[Stored items]
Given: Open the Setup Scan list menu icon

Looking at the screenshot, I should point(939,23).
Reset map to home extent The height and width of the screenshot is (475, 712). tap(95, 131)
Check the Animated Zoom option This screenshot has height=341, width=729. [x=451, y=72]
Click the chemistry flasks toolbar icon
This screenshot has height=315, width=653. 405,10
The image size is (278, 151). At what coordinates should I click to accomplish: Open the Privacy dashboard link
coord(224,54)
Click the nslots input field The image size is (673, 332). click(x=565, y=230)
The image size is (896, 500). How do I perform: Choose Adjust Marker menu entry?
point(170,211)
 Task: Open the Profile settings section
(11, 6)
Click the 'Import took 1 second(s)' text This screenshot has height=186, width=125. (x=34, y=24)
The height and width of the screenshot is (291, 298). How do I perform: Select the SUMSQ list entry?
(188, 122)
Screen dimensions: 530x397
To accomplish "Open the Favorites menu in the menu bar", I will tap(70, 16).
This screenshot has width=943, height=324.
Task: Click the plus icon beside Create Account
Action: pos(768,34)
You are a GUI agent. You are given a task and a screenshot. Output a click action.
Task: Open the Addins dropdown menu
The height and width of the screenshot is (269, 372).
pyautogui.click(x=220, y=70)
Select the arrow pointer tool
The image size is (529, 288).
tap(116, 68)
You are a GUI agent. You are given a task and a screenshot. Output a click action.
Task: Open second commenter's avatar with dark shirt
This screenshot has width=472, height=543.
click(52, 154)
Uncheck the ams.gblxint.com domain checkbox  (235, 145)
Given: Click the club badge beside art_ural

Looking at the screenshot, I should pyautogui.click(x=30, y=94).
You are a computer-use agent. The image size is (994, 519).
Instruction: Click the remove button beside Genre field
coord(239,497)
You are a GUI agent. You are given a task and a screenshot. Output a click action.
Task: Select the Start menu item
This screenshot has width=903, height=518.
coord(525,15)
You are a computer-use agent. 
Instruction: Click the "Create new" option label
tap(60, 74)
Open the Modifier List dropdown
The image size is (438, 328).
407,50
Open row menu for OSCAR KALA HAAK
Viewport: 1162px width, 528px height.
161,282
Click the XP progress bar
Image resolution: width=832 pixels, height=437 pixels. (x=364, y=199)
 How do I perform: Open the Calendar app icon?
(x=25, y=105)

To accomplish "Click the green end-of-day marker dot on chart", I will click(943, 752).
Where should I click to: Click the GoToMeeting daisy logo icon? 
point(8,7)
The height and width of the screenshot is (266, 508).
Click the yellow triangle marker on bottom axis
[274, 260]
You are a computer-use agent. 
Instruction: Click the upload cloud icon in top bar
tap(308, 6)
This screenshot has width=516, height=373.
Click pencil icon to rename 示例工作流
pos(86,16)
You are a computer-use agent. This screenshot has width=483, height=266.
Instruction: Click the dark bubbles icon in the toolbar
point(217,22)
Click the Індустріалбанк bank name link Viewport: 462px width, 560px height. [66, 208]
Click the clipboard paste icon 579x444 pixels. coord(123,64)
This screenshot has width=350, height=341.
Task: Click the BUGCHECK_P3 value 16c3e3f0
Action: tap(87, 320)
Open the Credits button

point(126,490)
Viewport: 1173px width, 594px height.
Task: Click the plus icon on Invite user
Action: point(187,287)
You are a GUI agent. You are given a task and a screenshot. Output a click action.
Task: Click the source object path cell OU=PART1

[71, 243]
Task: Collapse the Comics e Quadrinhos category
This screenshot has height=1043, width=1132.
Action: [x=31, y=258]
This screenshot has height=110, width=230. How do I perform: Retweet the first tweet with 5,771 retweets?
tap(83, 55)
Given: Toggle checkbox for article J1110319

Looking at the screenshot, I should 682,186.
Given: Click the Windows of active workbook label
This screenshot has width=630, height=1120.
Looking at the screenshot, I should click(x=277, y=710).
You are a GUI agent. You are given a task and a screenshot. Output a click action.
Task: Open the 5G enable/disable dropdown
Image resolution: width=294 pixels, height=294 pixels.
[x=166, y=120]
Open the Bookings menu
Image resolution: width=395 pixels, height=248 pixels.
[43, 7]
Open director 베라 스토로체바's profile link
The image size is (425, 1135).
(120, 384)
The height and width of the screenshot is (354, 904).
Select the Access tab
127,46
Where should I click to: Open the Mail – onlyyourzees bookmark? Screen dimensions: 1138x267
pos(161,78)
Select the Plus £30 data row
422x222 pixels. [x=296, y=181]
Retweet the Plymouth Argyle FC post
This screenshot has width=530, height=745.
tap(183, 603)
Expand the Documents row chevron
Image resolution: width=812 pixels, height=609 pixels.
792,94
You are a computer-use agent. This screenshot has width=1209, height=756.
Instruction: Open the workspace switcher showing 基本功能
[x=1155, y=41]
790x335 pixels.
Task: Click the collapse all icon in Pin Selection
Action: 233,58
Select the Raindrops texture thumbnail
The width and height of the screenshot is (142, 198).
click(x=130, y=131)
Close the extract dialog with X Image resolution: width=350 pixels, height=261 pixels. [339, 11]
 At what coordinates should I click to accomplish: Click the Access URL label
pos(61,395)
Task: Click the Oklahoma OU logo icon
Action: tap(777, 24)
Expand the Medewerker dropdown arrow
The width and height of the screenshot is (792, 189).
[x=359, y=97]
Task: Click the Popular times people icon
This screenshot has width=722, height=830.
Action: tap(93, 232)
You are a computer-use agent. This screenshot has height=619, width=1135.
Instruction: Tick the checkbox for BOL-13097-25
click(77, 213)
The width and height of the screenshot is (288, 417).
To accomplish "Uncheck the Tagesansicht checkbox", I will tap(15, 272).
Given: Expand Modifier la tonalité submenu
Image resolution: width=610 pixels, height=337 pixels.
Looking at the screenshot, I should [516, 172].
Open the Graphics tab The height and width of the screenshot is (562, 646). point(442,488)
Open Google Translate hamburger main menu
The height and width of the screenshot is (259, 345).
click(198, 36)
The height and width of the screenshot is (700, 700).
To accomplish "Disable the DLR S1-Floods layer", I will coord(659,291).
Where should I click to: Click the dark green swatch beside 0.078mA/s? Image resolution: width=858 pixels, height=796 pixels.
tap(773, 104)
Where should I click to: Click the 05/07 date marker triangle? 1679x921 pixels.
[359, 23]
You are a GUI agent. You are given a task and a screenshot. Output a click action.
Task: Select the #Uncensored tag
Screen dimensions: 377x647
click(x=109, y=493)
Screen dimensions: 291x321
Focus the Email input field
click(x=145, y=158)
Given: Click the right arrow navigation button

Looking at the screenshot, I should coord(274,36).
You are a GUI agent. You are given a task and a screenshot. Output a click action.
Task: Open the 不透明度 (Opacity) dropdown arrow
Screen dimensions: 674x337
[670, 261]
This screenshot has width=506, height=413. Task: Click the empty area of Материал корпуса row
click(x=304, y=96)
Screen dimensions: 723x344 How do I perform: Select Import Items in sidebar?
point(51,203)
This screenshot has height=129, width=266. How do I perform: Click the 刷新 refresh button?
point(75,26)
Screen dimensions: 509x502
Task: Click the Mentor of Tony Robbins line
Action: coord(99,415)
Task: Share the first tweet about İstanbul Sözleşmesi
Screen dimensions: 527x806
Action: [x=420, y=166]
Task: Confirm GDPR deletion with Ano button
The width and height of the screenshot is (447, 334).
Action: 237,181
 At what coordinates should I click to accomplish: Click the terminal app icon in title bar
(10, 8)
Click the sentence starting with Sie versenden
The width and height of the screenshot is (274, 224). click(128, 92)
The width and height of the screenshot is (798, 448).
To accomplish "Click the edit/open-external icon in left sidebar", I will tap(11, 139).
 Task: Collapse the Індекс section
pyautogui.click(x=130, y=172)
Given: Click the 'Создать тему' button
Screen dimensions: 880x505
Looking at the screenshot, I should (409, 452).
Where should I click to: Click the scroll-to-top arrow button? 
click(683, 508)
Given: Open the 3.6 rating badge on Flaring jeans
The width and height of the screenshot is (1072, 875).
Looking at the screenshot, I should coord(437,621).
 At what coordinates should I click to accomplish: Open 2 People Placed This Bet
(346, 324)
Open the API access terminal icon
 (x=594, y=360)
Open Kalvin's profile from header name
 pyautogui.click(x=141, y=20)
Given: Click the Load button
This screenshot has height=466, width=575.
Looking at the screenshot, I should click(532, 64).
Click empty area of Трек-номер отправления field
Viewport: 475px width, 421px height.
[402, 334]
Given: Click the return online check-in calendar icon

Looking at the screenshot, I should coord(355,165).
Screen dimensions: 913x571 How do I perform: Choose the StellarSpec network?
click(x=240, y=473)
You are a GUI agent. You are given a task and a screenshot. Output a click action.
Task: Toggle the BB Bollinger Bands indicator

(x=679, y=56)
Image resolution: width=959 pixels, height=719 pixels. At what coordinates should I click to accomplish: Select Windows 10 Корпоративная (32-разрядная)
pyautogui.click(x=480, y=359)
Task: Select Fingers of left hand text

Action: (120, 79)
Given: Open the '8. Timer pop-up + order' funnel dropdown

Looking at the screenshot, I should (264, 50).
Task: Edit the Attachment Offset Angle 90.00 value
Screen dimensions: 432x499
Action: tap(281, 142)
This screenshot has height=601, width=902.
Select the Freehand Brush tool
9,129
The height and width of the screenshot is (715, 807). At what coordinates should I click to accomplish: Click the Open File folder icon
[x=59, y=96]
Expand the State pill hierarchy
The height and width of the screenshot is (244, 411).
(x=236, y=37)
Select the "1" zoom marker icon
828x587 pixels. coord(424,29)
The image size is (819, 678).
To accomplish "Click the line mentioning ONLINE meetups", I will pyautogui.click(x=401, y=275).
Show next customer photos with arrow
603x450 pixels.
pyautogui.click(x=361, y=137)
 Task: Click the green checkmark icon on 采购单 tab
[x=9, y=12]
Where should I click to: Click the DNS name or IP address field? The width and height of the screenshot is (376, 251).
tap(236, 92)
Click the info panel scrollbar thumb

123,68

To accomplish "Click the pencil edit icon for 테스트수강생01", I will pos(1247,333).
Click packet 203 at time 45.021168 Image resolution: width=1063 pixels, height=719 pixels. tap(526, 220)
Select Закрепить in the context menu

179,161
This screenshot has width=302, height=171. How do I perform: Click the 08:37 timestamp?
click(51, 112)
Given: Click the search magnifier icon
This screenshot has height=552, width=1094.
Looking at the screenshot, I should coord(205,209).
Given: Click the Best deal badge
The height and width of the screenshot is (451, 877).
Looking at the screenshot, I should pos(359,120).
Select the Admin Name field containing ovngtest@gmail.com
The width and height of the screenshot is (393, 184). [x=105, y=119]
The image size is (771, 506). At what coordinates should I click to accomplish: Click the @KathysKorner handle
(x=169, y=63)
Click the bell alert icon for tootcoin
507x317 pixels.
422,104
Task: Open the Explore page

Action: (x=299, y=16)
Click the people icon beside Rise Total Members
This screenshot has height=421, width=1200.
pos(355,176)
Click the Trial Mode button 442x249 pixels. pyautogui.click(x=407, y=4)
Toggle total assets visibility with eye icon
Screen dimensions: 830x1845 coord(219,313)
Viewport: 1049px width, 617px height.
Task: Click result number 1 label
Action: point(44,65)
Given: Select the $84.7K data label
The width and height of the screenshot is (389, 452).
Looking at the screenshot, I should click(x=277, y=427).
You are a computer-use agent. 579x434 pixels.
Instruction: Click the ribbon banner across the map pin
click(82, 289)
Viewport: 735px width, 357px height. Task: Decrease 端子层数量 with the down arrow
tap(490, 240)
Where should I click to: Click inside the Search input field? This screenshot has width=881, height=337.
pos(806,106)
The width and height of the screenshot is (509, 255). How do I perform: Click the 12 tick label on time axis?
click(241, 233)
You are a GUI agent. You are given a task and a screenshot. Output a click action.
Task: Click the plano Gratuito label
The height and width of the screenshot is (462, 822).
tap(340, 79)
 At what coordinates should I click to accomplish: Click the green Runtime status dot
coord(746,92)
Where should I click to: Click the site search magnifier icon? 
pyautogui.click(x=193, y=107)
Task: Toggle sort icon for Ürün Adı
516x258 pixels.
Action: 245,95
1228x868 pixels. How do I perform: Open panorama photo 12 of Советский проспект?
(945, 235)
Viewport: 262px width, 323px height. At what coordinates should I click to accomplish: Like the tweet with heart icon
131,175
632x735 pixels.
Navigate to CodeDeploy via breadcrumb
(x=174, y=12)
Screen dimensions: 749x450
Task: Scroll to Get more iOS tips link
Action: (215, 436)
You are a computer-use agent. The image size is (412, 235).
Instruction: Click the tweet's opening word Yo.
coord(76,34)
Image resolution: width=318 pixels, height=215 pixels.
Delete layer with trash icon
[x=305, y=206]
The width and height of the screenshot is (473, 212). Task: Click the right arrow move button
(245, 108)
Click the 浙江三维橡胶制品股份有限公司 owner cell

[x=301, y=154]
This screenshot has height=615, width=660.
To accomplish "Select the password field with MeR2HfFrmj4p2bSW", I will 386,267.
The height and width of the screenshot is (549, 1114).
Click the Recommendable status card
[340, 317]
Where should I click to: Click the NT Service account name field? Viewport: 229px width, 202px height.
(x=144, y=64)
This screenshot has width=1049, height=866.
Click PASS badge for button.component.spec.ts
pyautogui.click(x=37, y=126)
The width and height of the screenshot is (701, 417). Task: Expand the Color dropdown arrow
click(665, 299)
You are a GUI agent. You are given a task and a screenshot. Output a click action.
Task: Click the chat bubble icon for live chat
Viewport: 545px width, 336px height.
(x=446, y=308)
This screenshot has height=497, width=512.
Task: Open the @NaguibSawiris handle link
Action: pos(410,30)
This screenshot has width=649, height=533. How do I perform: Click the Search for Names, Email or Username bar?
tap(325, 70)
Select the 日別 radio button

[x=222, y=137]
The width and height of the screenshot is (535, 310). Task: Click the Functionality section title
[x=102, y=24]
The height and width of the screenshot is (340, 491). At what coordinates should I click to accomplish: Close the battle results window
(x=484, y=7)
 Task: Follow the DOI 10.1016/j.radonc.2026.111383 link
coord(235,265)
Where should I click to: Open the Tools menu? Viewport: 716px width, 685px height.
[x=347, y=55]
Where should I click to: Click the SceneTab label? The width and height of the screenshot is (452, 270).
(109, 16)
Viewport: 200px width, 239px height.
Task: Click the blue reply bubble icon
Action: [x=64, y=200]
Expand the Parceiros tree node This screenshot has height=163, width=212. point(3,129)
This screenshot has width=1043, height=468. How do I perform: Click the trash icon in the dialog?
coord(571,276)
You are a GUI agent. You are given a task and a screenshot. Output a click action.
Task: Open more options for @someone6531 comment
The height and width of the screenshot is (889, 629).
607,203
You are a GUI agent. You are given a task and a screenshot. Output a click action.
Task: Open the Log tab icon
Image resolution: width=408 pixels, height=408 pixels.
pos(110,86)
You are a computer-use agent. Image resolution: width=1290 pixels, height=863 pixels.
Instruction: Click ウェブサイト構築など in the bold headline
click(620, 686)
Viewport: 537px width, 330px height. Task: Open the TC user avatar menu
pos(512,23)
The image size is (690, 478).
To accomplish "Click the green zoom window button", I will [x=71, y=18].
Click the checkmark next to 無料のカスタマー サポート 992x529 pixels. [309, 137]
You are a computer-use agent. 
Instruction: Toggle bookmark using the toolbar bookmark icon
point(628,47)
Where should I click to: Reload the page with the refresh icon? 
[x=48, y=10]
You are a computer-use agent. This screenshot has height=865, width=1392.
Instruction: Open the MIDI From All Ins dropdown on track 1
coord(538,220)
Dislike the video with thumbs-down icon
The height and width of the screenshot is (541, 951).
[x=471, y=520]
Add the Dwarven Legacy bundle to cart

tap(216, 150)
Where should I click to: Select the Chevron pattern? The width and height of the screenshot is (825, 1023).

▶ [Exercise description]:
Begin at the line above that has "Screen dimensions: 291x321" and stop after the line that has "Task: Open the 不透明度 (Opacity) dropdown arrow", copying each line exactly and adding nothing else.

▶ [Written solution]:
Screen dimensions: 291x321
Focus the Email input field
click(x=145, y=158)
Given: Click the right arrow navigation button

Looking at the screenshot, I should coord(274,36).
You are a GUI agent. You are given a task and a screenshot. Output a click action.
Task: Open the 不透明度 (Opacity) dropdown arrow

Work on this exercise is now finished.